Malgré cet échec, on ne dira pas que j’aie dérogé à la gloire de ma famille, ou manqué à ma propre réputation. Bien que sous le couteau de l’ennemi pour ainsi dire, et peu rassuré par un tel voisinage, j’ai su, à la faveur de mon déguisement, exploiter mainte ferme, et me ramasser une escarcelle de voyage, comme vous le voyez, assez rondelette. Déboutonnant alors ses guenilles, il fait briller à leurs yeux une somme de deux mille pièces d’or. Voici, dit-il, ma bienvenue, ou, si vous aimez mieux, ma dot. Je vous en fais hommage ; et, si vous me voulez pour chef, je m’offre à vous de bon cœur. Laissez-moi faire, et je ne serai pas longtemps à changer en or chaque pierre de ce logis.

On ne fut pas longtemps à l’élire : un suffrage unanime lui décerna le commandement. On apporta des habits un peu plus propres, dont on l’invita à se revêtir. Débarrassé de sa souquenille qui cachait tant de richesses, le nouveau chef en costume donne à tous l’accolade, et, prenant place sur un lit plus élevé que le reste, inaugure son installation par un festin largement arrosé.

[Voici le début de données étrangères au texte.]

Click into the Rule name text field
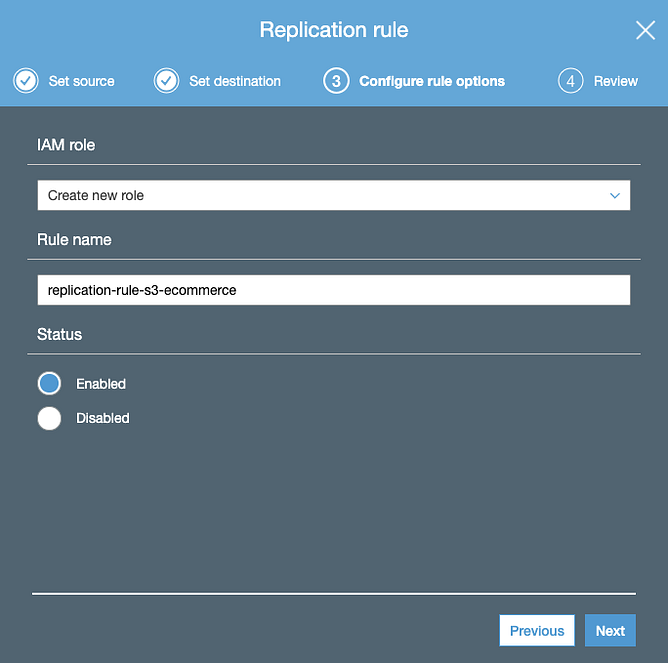 334,290
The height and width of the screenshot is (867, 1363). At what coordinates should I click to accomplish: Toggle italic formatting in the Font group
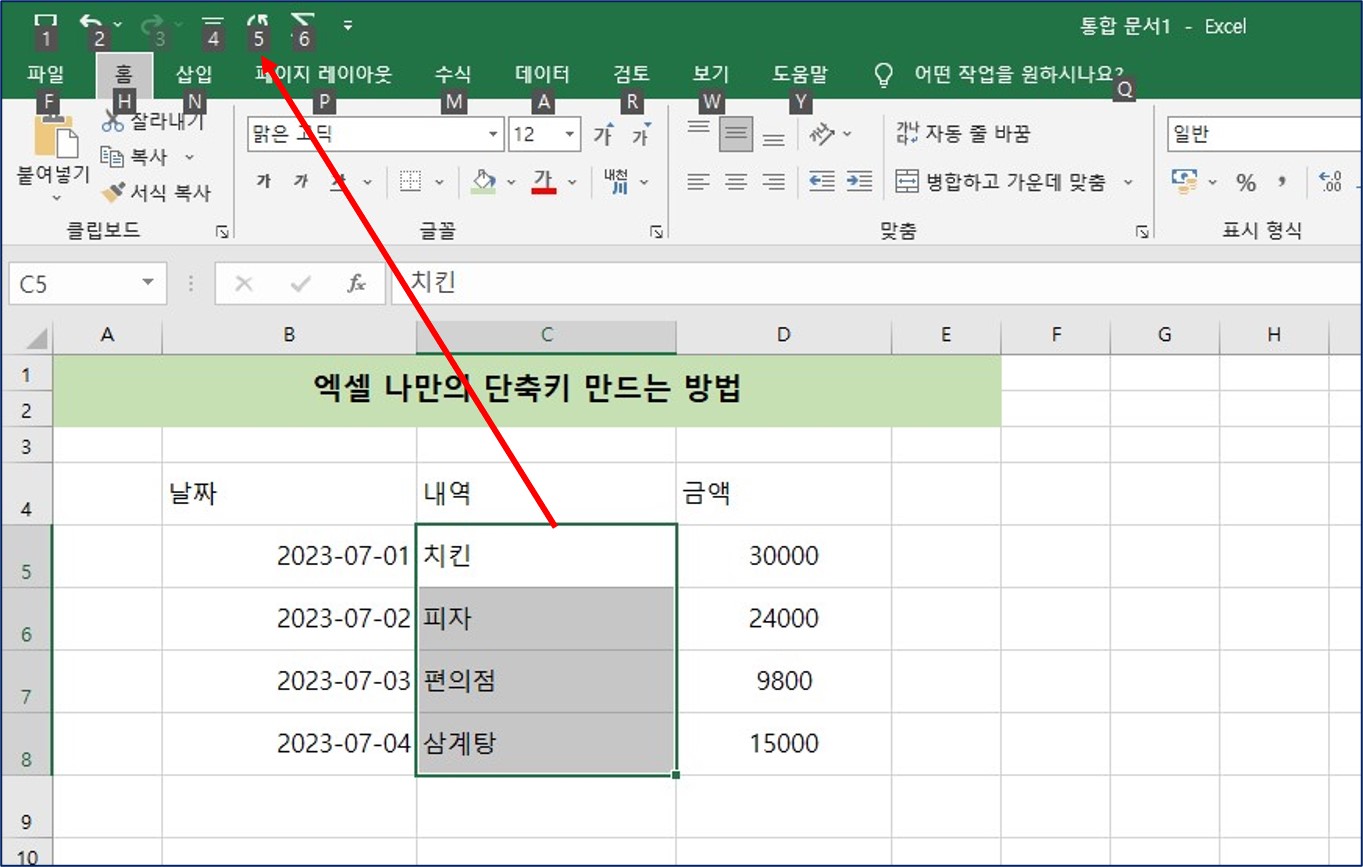pos(303,181)
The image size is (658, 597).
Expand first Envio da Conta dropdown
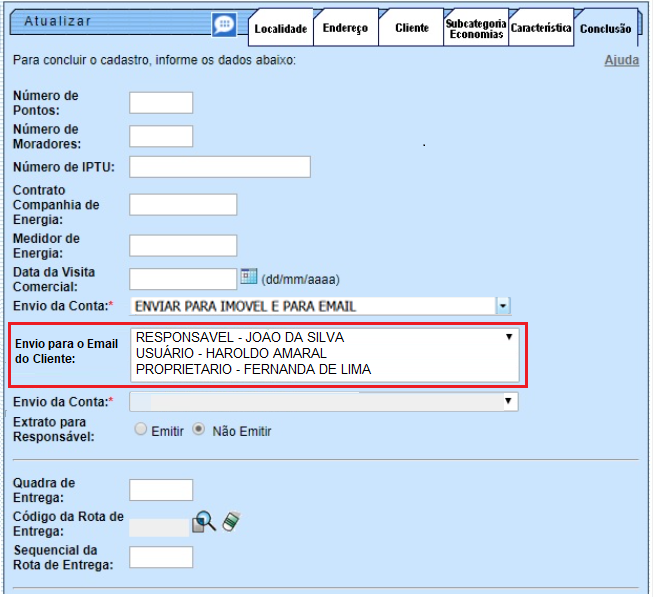pos(504,306)
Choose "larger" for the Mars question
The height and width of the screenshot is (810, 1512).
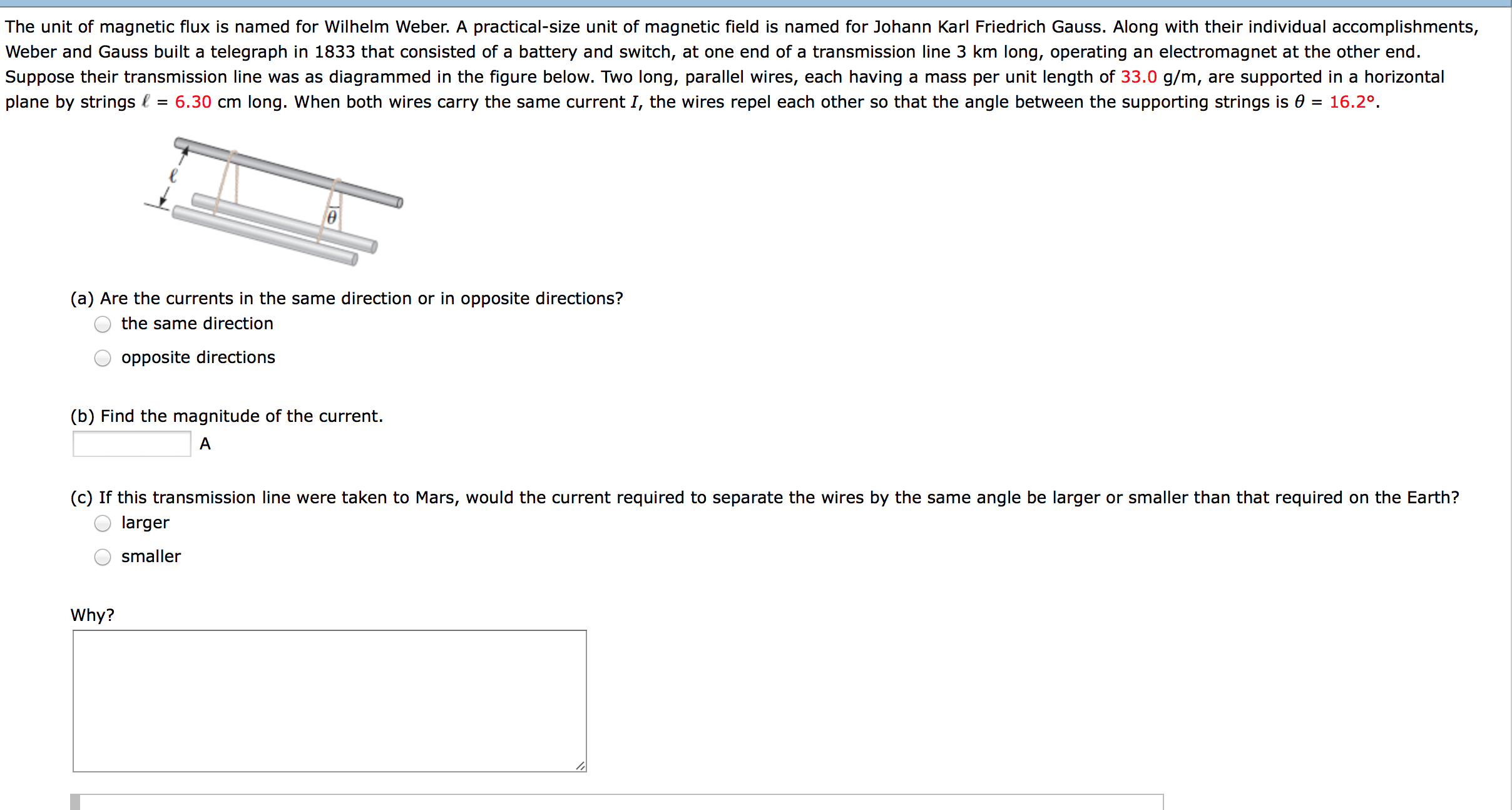pyautogui.click(x=103, y=523)
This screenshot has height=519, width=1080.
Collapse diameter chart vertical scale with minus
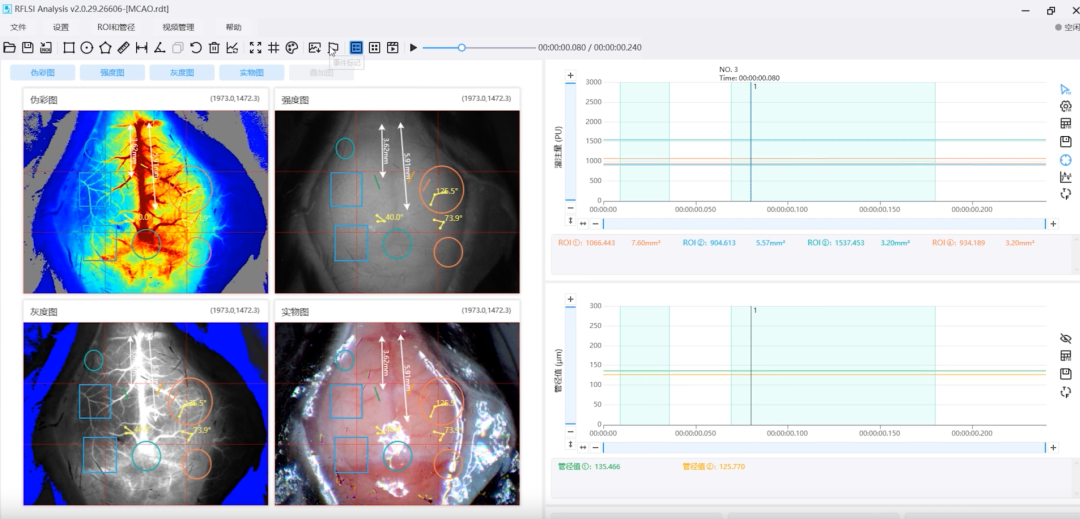570,432
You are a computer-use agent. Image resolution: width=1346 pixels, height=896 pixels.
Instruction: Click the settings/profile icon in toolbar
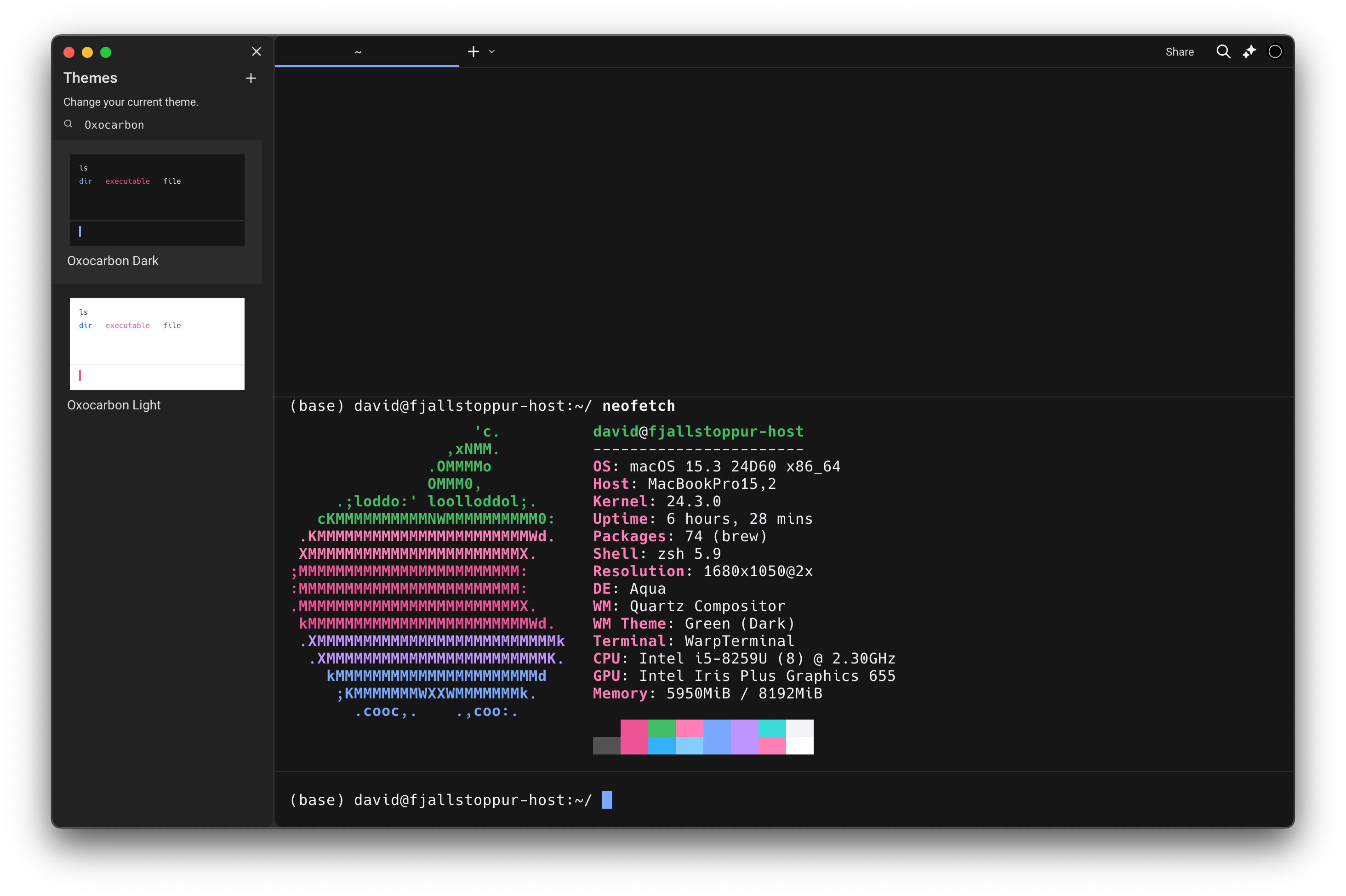click(x=1276, y=51)
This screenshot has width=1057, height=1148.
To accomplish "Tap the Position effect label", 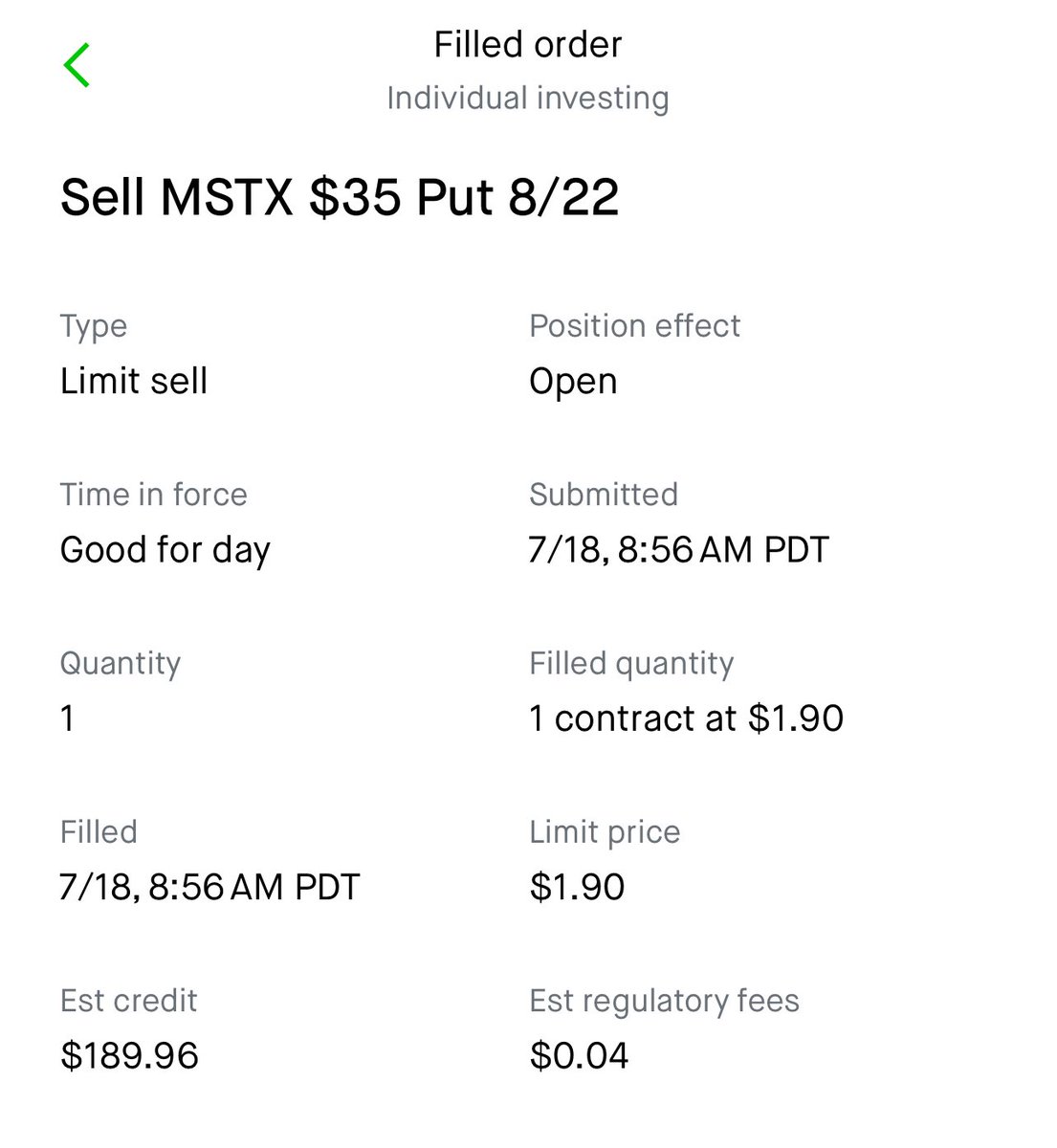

On causa beaucoup de la tentative d’évasion de la jeune fille, et le chef apprit quel monstrueux supplice nous était réservé. Il demanda alors en quel lieu on gardait la prisonnière, s’y fit conduire ; et quand il l’eut vue chargée de chaînes, sa figure prit une expression marquée de mécontentement. Je ne veux pas, dit-il à son retour, m’interposer brutalement et à l’étourdie pour empêcher l’exécution de votre décret : cependant ma conscience me reprocherait de ne pas vous faire entendre ce que je crois être une vérité utile. Avant tout, soyez persuadés que ma sollicitude seule pour vos intérêts me fait ouvrir la bouche. Vous serez, d’ailleurs, les maîtres d’en revenir plus tard à votre âne ; mais moi, je pense que des voleurs qui savent leur métier songent au profit avant tout, même avant la vengeance ; il en coûte souvent de s’y livrer. Quand vous aurez donné à cette jeune fille un âne pour tombeau, vous aurez satisfait votre haine eu pure perte. Mon avis est donc qu’il faut mener notre prisonnière à quelque ville, et l’y vendre bel et bien. Fille à cet âge est de bonne défaite. J’ai moi-même parmi les agents de ce négoce telle vieille connaissance qui, si je ne me trompe, achèterait à très haut prix, pour la louer aux amateurs, une poulette de si bonne couvée. Une fois mise en cage, il faudra bien qu’elle renonce à prendre son vol de nouveau ; et, dans le métier qu’elle fera, votre juste colère trouvera satisfaction. Voilà, suivant ma manière de voir, le parti le plus utile ; mais à vous le droit de juger dans vos affaires et de disposer de ce qui vous appartient. C’est ainsi qu’en se constituant l’avocat fiscal des voleurs, ce digne homme plaidait notre cause, et sauvait du même coup fille et baudet.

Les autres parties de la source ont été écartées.